Provide an exact repetition of every entry, with no word altered.

Collected data entries:
—————
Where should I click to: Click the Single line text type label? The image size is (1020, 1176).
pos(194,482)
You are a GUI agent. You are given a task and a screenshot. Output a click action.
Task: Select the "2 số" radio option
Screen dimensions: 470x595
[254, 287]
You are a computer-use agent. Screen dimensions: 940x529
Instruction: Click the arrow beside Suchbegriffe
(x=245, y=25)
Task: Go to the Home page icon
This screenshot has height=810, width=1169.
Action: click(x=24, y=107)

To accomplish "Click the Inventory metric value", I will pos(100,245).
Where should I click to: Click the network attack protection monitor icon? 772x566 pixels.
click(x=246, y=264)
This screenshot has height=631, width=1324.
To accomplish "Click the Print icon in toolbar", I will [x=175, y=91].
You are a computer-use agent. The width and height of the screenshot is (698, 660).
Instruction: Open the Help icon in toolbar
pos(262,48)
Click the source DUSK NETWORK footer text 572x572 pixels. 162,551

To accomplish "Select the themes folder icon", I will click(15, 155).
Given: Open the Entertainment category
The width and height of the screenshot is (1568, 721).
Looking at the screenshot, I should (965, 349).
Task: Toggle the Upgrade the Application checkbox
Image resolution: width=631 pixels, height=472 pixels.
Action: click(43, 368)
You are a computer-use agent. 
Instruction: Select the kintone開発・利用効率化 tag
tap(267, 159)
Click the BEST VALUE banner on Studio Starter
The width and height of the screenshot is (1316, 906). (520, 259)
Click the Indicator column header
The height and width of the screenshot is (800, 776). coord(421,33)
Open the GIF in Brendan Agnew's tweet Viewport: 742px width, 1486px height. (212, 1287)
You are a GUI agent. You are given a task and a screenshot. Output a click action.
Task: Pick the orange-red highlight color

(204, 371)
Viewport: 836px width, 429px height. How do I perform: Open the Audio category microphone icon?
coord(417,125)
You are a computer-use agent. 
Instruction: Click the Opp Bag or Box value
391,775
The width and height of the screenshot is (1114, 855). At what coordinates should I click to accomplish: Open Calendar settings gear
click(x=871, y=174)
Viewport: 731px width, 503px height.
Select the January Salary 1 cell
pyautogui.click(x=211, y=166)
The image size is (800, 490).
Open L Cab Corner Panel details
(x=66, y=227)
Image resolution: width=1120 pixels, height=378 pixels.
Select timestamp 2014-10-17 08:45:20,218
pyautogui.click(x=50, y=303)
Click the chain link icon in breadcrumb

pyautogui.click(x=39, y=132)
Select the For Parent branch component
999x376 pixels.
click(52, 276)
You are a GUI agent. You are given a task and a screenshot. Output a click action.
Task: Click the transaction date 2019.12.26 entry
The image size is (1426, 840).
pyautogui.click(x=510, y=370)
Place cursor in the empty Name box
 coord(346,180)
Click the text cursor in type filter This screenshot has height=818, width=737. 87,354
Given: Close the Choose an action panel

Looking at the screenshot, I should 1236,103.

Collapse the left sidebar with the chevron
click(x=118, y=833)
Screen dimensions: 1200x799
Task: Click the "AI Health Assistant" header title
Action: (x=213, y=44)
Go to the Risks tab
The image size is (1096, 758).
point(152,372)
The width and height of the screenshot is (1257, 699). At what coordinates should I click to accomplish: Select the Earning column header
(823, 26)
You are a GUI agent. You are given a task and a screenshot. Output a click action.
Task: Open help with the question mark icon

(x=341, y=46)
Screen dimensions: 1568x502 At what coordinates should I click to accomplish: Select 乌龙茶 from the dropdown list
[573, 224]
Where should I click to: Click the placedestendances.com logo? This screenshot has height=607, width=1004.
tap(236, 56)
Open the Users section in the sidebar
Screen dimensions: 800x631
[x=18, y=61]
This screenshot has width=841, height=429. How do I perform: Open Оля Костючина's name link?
—————
REPLY TO THE TASK:
Where should I click to: Click the Single line text type label? The image size is (1020, 1176).
pos(194,482)
You are a GUI agent. You are given a task and a screenshot. Output a click action.
Task: Select the "2 số" radio option
Screen dimensions: 470x595
[254, 287]
You are a computer-use agent. Screen dimensions: 940x529
Instruction: Click the arrow beside Suchbegriffe
(x=245, y=25)
Task: Go to the Home page icon
This screenshot has height=810, width=1169.
Action: click(x=24, y=107)

To accomplish "Click the Inventory metric value", I will pos(100,245).
Where should I click to: Click the network attack protection monitor icon? 772x566 pixels.
click(x=246, y=264)
This screenshot has height=631, width=1324.
To accomplish "Click the Print icon in toolbar", I will [x=175, y=91].
You are a computer-use agent. The width and height of the screenshot is (698, 660).
Instruction: Open the Help icon in toolbar
pos(262,48)
Click the source DUSK NETWORK footer text 572x572 pixels. 162,551

To accomplish "Select the themes folder icon", I will click(15, 155).
Given: Open the Entertainment category
The width and height of the screenshot is (1568, 721).
Looking at the screenshot, I should (965, 349).
Task: Toggle the Upgrade the Application checkbox
Image resolution: width=631 pixels, height=472 pixels.
Action: click(43, 368)
You are a computer-use agent. 
Instruction: Select the kintone開発・利用効率化 tag
tap(267, 159)
Click the BEST VALUE banner on Studio Starter
The width and height of the screenshot is (1316, 906). (520, 259)
Click the Indicator column header
The height and width of the screenshot is (800, 776). coord(421,33)
Open the GIF in Brendan Agnew's tweet Viewport: 742px width, 1486px height. (212, 1287)
You are a GUI agent. You are given a task and a screenshot. Output a click action.
Task: Pick the orange-red highlight color

(204, 371)
Viewport: 836px width, 429px height. How do I perform: Open the Audio category microphone icon?
coord(417,125)
You are a computer-use agent. 
Instruction: Click the Opp Bag or Box value
391,775
The width and height of the screenshot is (1114, 855). At what coordinates should I click to accomplish: Open Calendar settings gear
click(x=871, y=174)
Viewport: 731px width, 503px height.
Select the January Salary 1 cell
pyautogui.click(x=211, y=166)
The image size is (800, 490).
Open L Cab Corner Panel details
(x=66, y=227)
Image resolution: width=1120 pixels, height=378 pixels.
Select timestamp 2014-10-17 08:45:20,218
pyautogui.click(x=50, y=303)
Click the chain link icon in breadcrumb

pyautogui.click(x=39, y=132)
Select the For Parent branch component
999x376 pixels.
click(52, 276)
You are a GUI agent. You are given a task and a screenshot. Output a click action.
Task: Click the transaction date 2019.12.26 entry
The image size is (1426, 840).
pyautogui.click(x=510, y=370)
Place cursor in the empty Name box
 coord(346,180)
Click the text cursor in type filter This screenshot has height=818, width=737. 87,354
Given: Close the Choose an action panel

Looking at the screenshot, I should 1236,103.

Collapse the left sidebar with the chevron
click(x=118, y=833)
Screen dimensions: 1200x799
Task: Click the "AI Health Assistant" header title
Action: (x=213, y=44)
Go to the Risks tab
The image size is (1096, 758).
point(152,372)
The width and height of the screenshot is (1257, 699). At what coordinates should I click to accomplish: Select the Earning column header
(823, 26)
You are a GUI agent. You are given a task and a screenshot. Output a click action.
Task: Open help with the question mark icon

(x=341, y=46)
Screen dimensions: 1568x502 At what coordinates should I click to accomplish: Select 乌龙茶 from the dropdown list
[573, 224]
Where should I click to: Click the placedestendances.com logo? This screenshot has height=607, width=1004.
tap(236, 56)
Open the Users section in the sidebar
Screen dimensions: 800x631
[x=18, y=61]
This screenshot has width=841, height=429. How do I perform: Open Оля Костючина's name link?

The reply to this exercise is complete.